By Chris Martin
Aboriginal organisations working to reunite children of the "stolen generation" with their families will be shielded from the effects of the federal government's 11% cut to indigenous funding, the Aboriginal and Torres Strait Islander Commission (ATSIC) confirmed last week.
A bitter row between the government and ATSIC over control of the commission's budget has intensified after a High Court ruling on September 18. The full bench of the court found that the minister for Aboriginal affairs, Senator Herron, was acting beyond his powers in appointing an auditor to arbitrate on fund distribution.
Despite the row, across the board cuts of 10-20% will continue to be imposed on all Aboriginal programs not specifically quarantined in earlier budget negotiations, principally health and housing projects.
The Sydney regional manager of ATSIC, Tom Popp, said that the exemption of family reunion projects reflected ATSIC's commitment to the principles behind the National Inquiry into the Separation of Aboriginal and Torres Strait Islander Children from their Families.
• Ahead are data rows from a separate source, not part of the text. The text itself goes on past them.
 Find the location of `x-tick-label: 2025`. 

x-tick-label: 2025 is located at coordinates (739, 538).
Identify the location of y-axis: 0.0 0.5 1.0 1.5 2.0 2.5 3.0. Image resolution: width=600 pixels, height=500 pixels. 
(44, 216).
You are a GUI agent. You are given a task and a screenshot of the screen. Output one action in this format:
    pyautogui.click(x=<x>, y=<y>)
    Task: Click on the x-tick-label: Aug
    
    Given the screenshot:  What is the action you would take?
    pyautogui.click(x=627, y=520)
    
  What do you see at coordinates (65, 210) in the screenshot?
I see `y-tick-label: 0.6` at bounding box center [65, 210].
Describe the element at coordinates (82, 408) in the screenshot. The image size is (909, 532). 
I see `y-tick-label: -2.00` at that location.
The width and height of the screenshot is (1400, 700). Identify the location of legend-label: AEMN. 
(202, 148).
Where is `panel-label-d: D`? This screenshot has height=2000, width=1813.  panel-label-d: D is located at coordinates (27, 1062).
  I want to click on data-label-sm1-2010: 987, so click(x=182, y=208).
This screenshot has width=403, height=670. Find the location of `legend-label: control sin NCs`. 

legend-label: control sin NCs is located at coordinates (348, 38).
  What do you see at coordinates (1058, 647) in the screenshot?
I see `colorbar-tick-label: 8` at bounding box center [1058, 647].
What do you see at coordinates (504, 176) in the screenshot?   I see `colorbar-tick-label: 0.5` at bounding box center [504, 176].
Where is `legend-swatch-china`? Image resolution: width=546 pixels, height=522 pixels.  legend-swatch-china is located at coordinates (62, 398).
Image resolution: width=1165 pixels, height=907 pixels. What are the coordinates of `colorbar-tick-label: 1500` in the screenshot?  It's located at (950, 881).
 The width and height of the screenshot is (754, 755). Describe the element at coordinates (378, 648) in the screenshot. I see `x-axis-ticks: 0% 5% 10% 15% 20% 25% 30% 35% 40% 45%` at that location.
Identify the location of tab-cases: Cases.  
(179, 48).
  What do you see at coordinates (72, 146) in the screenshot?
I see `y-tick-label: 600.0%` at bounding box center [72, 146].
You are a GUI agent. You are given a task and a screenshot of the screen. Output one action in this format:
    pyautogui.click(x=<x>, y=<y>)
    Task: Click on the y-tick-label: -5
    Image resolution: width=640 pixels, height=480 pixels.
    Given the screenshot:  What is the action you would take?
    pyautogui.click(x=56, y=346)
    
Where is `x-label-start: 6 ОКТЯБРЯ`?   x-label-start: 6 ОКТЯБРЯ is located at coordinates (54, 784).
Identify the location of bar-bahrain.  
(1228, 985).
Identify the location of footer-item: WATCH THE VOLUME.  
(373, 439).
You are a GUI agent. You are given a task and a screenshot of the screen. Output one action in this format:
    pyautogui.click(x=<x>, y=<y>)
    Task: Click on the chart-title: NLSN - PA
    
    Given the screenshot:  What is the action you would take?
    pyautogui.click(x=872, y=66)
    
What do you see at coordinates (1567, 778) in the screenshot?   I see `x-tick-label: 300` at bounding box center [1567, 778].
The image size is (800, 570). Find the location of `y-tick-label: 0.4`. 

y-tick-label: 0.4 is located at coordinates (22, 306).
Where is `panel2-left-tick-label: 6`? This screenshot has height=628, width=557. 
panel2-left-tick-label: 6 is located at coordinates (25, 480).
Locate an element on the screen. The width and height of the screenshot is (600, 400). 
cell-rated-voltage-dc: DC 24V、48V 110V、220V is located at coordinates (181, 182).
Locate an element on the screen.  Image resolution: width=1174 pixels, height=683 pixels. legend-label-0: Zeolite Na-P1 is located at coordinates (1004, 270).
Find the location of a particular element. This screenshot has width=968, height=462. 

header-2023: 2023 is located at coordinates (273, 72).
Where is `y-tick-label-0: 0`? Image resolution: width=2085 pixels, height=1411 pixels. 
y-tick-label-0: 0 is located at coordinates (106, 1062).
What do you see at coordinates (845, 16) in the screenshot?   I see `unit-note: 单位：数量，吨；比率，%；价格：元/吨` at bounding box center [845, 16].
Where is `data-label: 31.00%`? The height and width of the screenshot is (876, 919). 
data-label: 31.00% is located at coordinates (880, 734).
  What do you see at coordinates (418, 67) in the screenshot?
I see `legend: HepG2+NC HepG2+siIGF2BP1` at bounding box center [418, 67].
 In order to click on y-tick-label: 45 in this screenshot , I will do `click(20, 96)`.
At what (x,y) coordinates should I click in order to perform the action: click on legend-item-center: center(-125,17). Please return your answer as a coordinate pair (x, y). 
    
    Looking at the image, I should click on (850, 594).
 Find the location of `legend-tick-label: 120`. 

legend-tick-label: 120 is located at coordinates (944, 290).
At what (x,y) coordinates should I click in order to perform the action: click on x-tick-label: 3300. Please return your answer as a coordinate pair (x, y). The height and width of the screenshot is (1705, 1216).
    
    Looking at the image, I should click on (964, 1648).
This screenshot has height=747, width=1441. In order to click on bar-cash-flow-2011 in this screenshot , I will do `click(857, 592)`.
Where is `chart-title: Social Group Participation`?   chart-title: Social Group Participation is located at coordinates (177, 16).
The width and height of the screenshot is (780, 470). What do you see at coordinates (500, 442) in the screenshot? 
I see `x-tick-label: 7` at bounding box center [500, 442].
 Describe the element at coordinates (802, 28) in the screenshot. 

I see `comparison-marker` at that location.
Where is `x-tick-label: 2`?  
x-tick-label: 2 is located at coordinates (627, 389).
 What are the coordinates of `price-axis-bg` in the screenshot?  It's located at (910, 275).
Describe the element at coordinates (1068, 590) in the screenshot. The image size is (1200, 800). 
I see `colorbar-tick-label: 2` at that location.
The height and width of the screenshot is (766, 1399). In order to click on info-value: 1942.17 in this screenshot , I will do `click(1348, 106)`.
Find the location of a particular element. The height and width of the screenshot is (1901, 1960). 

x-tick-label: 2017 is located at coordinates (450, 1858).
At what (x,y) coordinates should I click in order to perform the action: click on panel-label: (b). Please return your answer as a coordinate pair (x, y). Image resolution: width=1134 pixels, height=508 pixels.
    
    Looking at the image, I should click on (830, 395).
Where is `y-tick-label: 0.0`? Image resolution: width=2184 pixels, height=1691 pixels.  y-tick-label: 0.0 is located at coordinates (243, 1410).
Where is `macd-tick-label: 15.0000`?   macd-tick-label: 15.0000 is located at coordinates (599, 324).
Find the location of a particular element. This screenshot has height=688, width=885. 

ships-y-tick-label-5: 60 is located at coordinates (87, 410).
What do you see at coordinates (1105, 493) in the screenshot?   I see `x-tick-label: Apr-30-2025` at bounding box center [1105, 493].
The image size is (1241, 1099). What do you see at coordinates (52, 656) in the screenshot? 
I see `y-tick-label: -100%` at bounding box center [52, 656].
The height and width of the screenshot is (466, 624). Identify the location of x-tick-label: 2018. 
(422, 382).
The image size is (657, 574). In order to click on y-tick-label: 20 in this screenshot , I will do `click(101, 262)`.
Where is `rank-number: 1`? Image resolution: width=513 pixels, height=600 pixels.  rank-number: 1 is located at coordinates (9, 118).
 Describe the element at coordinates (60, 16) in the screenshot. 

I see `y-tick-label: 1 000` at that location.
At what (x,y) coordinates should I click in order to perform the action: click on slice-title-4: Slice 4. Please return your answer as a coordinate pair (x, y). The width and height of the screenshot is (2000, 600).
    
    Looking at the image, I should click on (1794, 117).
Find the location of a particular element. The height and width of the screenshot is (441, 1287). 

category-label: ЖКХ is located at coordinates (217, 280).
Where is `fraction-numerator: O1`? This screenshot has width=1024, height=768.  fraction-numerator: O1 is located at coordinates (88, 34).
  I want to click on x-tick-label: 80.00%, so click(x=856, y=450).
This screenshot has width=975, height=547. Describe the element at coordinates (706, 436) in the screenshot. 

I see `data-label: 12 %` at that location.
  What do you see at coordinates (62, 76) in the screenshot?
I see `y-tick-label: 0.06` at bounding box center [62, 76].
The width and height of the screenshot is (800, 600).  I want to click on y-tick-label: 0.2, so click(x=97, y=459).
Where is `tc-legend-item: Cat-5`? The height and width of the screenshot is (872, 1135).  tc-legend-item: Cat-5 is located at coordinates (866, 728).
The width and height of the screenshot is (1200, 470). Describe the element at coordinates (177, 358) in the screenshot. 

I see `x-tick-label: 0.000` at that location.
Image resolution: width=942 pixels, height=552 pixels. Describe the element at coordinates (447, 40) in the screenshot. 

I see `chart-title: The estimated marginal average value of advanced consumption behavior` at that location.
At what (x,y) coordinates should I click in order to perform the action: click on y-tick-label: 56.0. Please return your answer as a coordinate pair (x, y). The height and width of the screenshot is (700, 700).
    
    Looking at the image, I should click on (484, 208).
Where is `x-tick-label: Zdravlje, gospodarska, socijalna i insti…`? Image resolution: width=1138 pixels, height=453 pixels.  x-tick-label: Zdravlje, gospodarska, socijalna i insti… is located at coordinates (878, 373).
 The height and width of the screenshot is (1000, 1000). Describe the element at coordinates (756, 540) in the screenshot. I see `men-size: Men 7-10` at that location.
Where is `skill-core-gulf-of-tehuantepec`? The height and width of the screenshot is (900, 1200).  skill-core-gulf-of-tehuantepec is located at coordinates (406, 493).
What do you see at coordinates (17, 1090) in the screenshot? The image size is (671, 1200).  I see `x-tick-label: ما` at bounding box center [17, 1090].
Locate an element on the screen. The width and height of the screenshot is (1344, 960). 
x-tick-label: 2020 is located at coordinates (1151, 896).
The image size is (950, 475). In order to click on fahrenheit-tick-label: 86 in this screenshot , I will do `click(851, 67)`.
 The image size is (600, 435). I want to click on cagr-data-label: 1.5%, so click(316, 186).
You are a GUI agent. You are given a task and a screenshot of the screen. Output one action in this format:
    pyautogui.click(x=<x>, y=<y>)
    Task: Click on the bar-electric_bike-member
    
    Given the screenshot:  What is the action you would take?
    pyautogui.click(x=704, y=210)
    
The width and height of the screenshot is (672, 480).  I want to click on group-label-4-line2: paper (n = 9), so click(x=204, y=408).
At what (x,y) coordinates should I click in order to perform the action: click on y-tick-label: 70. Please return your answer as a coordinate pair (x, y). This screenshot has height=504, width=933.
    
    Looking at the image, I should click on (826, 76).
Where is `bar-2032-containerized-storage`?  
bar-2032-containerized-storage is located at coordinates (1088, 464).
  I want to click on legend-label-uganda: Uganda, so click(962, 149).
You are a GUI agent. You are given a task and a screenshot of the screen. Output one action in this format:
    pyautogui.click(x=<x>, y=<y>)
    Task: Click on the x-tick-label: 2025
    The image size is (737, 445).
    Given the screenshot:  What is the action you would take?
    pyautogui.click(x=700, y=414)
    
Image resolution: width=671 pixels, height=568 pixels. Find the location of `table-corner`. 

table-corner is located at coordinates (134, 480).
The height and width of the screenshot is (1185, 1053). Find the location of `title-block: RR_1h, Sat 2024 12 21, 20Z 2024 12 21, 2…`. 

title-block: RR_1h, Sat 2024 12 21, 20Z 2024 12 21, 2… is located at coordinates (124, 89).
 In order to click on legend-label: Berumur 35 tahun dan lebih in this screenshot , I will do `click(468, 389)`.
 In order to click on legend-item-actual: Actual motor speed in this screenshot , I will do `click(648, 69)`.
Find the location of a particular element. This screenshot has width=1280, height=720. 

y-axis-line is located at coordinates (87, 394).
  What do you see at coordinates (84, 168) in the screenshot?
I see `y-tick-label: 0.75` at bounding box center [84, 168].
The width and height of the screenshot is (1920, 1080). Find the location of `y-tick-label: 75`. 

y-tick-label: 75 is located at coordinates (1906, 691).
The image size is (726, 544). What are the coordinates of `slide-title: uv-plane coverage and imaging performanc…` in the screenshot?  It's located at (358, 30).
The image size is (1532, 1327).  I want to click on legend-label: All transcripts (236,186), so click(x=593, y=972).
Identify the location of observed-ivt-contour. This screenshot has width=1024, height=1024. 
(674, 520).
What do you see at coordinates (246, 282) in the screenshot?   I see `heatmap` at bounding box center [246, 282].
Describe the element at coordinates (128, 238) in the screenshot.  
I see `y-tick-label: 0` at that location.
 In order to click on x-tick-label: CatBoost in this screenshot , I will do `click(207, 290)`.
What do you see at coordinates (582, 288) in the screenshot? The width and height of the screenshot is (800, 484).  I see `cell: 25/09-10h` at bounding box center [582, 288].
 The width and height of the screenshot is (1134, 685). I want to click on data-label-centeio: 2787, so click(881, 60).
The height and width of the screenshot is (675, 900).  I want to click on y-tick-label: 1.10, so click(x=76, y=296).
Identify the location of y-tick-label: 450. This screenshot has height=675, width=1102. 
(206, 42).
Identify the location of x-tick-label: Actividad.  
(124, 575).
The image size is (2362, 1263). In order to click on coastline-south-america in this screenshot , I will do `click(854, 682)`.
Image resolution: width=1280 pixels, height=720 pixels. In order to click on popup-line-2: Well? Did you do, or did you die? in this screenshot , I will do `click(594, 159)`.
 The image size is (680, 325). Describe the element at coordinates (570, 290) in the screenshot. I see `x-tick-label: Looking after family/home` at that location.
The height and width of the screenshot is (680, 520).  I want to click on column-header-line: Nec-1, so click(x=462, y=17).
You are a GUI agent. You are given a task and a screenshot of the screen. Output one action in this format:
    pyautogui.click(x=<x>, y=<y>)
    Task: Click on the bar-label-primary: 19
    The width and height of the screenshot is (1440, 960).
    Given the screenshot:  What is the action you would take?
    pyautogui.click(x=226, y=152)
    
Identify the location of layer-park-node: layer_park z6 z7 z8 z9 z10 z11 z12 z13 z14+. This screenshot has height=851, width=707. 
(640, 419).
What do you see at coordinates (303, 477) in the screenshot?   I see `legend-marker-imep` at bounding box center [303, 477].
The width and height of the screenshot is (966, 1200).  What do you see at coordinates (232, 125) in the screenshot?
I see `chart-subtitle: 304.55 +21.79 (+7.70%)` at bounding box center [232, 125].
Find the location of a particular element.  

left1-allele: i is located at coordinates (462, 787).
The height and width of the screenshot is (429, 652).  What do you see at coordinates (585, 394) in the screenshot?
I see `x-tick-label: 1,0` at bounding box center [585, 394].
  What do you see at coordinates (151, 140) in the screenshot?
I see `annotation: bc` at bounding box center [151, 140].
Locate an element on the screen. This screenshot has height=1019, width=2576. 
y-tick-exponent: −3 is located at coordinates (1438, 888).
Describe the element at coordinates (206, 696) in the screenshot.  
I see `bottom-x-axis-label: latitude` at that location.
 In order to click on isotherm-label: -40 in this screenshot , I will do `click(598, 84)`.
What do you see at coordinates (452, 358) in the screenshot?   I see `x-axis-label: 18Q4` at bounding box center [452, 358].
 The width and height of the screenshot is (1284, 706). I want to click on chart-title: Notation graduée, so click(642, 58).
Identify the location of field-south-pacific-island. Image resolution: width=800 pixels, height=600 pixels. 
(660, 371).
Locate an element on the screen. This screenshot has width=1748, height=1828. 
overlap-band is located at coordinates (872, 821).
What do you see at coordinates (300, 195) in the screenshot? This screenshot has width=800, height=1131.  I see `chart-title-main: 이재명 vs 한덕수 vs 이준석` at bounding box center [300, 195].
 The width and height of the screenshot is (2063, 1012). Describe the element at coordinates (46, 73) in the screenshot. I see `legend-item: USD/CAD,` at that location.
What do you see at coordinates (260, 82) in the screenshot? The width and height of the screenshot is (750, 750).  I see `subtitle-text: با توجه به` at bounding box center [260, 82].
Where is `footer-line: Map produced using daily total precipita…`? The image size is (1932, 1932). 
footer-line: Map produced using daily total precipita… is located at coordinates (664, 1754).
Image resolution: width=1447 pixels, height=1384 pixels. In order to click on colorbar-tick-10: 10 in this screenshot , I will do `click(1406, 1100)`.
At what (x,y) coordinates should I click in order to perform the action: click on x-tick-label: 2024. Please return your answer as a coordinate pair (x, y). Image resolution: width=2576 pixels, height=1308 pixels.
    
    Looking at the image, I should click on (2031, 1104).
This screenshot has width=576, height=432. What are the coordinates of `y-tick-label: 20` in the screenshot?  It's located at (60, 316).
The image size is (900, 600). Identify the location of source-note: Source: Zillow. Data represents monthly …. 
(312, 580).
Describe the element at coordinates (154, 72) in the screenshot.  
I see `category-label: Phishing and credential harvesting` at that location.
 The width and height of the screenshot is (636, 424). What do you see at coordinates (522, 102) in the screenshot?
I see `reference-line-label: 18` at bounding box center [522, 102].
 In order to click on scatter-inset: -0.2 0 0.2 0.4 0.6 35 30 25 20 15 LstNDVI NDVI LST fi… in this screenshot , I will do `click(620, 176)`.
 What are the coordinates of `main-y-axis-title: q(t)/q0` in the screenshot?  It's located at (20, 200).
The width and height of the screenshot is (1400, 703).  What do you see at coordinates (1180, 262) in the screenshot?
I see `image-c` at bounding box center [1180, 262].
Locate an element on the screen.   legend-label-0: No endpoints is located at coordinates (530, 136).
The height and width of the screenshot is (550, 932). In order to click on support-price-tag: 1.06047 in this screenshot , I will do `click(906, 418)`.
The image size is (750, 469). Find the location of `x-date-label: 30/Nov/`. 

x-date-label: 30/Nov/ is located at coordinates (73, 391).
The inquiry has heard testimony from hundreds of individuals and organisations on the traumatic effects of separation. An estimated 100,000 Aboriginal children were separated from their families under "protection" laws in force between the 1890s and 1970s.
Popp confirmed that funding for Link Up, the main agency providing family reunion assistance, would be maintained. Link Up's future had been in doubt after its funds were cut by 10% and extended for only the first three months of the financial year, pending the budget outcome.
Link Up's coordinator, Barry Duroux, said it was crucial that the agency be allowed to continue its work: "People only see the results of separation — the alcoholism, the homelessness, the deaths in custody. They don't see the roots of these problems, this terrible policy that has destroyed Aboriginal families."
Link Up has had 200 new applications for assistance since the inquiry began its hearings in July. The agency has already provided aid to more than 1000 people, helping them gain access to welfare board files and church and archival records to trace a path back to their families.
"Link Up organisations, where they exist, are the only place where people who have been taken away from their families as children can turn for help", according to Lorena Allam, the Human Rights and Equal Opportunity Commission's media/policy officer attached to the inquiry. Allam said that Link Up will have a key role in the implementation of the inquiry's recommendations, and HREOC would be closely monitoring ongoing support for all agencies providing family reunion services.
Kathleen Schilling, researcher with the Family History Centre at the Australian Institute of Aboriginal and Torres Strait Islander Studies, said that their programs would also be protected, despite a 14% cut to the institute's funding.